======== Excerpted data ========
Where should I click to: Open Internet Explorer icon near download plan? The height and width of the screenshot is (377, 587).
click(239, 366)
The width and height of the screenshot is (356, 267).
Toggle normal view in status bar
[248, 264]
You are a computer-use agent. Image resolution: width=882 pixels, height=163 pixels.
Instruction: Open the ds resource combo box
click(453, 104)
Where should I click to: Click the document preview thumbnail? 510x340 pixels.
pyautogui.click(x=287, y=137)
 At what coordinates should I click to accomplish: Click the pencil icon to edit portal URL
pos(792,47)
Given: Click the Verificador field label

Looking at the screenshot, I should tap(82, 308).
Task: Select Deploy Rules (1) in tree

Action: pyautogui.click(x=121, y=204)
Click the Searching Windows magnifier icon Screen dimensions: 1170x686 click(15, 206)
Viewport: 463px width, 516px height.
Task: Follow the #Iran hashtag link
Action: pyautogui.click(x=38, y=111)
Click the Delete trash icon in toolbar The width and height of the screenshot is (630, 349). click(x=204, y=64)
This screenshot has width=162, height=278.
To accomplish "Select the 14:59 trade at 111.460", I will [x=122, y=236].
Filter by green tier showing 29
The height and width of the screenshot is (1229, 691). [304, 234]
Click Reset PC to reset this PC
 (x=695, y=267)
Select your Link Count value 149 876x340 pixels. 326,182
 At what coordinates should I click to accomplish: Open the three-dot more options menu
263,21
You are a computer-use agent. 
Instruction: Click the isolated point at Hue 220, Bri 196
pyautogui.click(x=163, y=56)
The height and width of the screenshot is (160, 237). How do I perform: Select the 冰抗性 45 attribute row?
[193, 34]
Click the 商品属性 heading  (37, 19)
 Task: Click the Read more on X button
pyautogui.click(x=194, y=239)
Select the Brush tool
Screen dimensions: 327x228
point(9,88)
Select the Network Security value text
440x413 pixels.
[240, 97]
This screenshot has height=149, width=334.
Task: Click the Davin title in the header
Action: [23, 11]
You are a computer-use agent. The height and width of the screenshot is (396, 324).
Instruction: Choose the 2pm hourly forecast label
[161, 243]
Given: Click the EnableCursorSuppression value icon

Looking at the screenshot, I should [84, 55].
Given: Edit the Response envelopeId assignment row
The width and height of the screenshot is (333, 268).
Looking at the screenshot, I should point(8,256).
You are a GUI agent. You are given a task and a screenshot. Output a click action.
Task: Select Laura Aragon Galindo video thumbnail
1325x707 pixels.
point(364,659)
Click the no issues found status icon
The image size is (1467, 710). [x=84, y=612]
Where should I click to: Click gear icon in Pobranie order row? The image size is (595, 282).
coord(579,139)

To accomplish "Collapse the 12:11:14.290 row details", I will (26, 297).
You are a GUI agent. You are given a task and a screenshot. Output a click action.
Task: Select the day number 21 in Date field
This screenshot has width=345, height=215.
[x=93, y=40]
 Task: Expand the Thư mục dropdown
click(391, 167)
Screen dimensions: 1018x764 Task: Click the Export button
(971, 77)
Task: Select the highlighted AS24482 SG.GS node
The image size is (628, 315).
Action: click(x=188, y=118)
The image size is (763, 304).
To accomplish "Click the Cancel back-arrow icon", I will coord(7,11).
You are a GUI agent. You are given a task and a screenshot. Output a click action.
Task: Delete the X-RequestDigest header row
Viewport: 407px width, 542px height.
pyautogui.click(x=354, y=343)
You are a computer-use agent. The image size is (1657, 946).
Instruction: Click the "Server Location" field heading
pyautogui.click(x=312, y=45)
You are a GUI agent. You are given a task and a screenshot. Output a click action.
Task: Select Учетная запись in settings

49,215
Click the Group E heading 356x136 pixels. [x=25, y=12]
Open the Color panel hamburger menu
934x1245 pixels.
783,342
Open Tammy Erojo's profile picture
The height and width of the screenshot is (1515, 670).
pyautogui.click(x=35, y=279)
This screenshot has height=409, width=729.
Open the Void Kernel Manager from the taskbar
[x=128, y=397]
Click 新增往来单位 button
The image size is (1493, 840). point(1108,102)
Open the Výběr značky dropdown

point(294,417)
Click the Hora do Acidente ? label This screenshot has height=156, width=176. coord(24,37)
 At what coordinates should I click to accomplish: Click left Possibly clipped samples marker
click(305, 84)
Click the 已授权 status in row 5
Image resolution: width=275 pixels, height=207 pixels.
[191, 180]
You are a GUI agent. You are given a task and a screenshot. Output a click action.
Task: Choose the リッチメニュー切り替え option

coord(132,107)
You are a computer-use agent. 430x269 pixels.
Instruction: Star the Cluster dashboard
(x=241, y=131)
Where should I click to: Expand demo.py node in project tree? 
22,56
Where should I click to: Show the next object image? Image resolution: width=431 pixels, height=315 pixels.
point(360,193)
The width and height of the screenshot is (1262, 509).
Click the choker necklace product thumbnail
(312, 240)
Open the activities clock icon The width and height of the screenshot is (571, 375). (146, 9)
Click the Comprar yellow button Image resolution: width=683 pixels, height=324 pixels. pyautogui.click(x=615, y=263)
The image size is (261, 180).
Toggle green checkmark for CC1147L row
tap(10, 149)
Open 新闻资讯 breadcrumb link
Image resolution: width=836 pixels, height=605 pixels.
========
*Prompt*
Every entry must be retyped in full, exactly as given.

*Solution for this problem*
Where should I click to: Open Internet Explorer icon near download plan? The height and width of the screenshot is (377, 587).
click(239, 366)
The width and height of the screenshot is (356, 267).
Toggle normal view in status bar
[248, 264]
You are a computer-use agent. Image resolution: width=882 pixels, height=163 pixels.
Instruction: Open the ds resource combo box
click(453, 104)
Where should I click to: Click the document preview thumbnail? 510x340 pixels.
pyautogui.click(x=287, y=137)
 At what coordinates should I click to accomplish: Click the pencil icon to edit portal URL
pos(792,47)
Given: Click the Verificador field label

Looking at the screenshot, I should tap(82, 308).
Task: Select Deploy Rules (1) in tree

Action: pyautogui.click(x=121, y=204)
Click the Searching Windows magnifier icon Screen dimensions: 1170x686 click(15, 206)
Viewport: 463px width, 516px height.
Task: Follow the #Iran hashtag link
Action: pyautogui.click(x=38, y=111)
Click the Delete trash icon in toolbar The width and height of the screenshot is (630, 349). click(x=204, y=64)
This screenshot has width=162, height=278.
To accomplish "Select the 14:59 trade at 111.460", I will [x=122, y=236].
Filter by green tier showing 29
The height and width of the screenshot is (1229, 691). [304, 234]
Click Reset PC to reset this PC
 (x=695, y=267)
Select your Link Count value 149 876x340 pixels. 326,182
 At what coordinates should I click to accomplish: Open the three-dot more options menu
263,21
You are a computer-use agent. 
Instruction: Click the isolated point at Hue 220, Bri 196
pyautogui.click(x=163, y=56)
The height and width of the screenshot is (160, 237). How do I perform: Select the 冰抗性 45 attribute row?
[193, 34]
Click the 商品属性 heading  (37, 19)
 Task: Click the Read more on X button
pyautogui.click(x=194, y=239)
Select the Brush tool
Screen dimensions: 327x228
point(9,88)
Select the Network Security value text
440x413 pixels.
[240, 97]
This screenshot has height=149, width=334.
Task: Click the Davin title in the header
Action: [23, 11]
You are a computer-use agent. The height and width of the screenshot is (396, 324).
Instruction: Choose the 2pm hourly forecast label
[161, 243]
Given: Click the EnableCursorSuppression value icon

Looking at the screenshot, I should [84, 55].
Given: Edit the Response envelopeId assignment row
The width and height of the screenshot is (333, 268).
Looking at the screenshot, I should point(8,256).
You are a GUI agent. You are given a task and a screenshot. Output a click action.
Task: Select Laura Aragon Galindo video thumbnail
1325x707 pixels.
point(364,659)
Click the no issues found status icon
The image size is (1467, 710). [x=84, y=612]
Where should I click to: Click gear icon in Pobranie order row? The image size is (595, 282).
coord(579,139)

To accomplish "Collapse the 12:11:14.290 row details", I will (26, 297).
You are a GUI agent. You are given a task and a screenshot. Output a click action.
Task: Select the day number 21 in Date field
This screenshot has width=345, height=215.
[x=93, y=40]
 Task: Expand the Thư mục dropdown
click(391, 167)
Screen dimensions: 1018x764 Task: Click the Export button
(971, 77)
Task: Select the highlighted AS24482 SG.GS node
The image size is (628, 315).
Action: click(x=188, y=118)
The image size is (763, 304).
To accomplish "Click the Cancel back-arrow icon", I will coord(7,11).
You are a GUI agent. You are given a task and a screenshot. Output a click action.
Task: Delete the X-RequestDigest header row
Viewport: 407px width, 542px height.
pyautogui.click(x=354, y=343)
You are a computer-use agent. The image size is (1657, 946).
Instruction: Click the "Server Location" field heading
pyautogui.click(x=312, y=45)
You are a GUI agent. You are given a task and a screenshot. Output a click action.
Task: Select Учетная запись in settings

49,215
Click the Group E heading 356x136 pixels. [x=25, y=12]
Open the Color panel hamburger menu
934x1245 pixels.
783,342
Open Tammy Erojo's profile picture
The height and width of the screenshot is (1515, 670).
pyautogui.click(x=35, y=279)
This screenshot has height=409, width=729.
Open the Void Kernel Manager from the taskbar
[x=128, y=397]
Click 新增往来单位 button
The image size is (1493, 840). point(1108,102)
Open the Výběr značky dropdown

point(294,417)
Click the Hora do Acidente ? label This screenshot has height=156, width=176. coord(24,37)
 At what coordinates should I click to accomplish: Click left Possibly clipped samples marker
click(305, 84)
Click the 已授权 status in row 5
Image resolution: width=275 pixels, height=207 pixels.
[191, 180]
You are a GUI agent. You are given a task and a screenshot. Output a click action.
Task: Choose the リッチメニュー切り替え option

coord(132,107)
You are a computer-use agent. 430x269 pixels.
Instruction: Star the Cluster dashboard
(x=241, y=131)
Where should I click to: Expand demo.py node in project tree? 
22,56
Where should I click to: Show the next object image? Image resolution: width=431 pixels, height=315 pixels.
point(360,193)
The width and height of the screenshot is (1262, 509).
Click the choker necklace product thumbnail
(312, 240)
Open the activities clock icon The width and height of the screenshot is (571, 375). (146, 9)
Click the Comprar yellow button Image resolution: width=683 pixels, height=324 pixels. pyautogui.click(x=615, y=263)
The image size is (261, 180).
Toggle green checkmark for CC1147L row
tap(10, 149)
Open 新闻资讯 breadcrumb link
Image resolution: width=836 pixels, height=605 pixels.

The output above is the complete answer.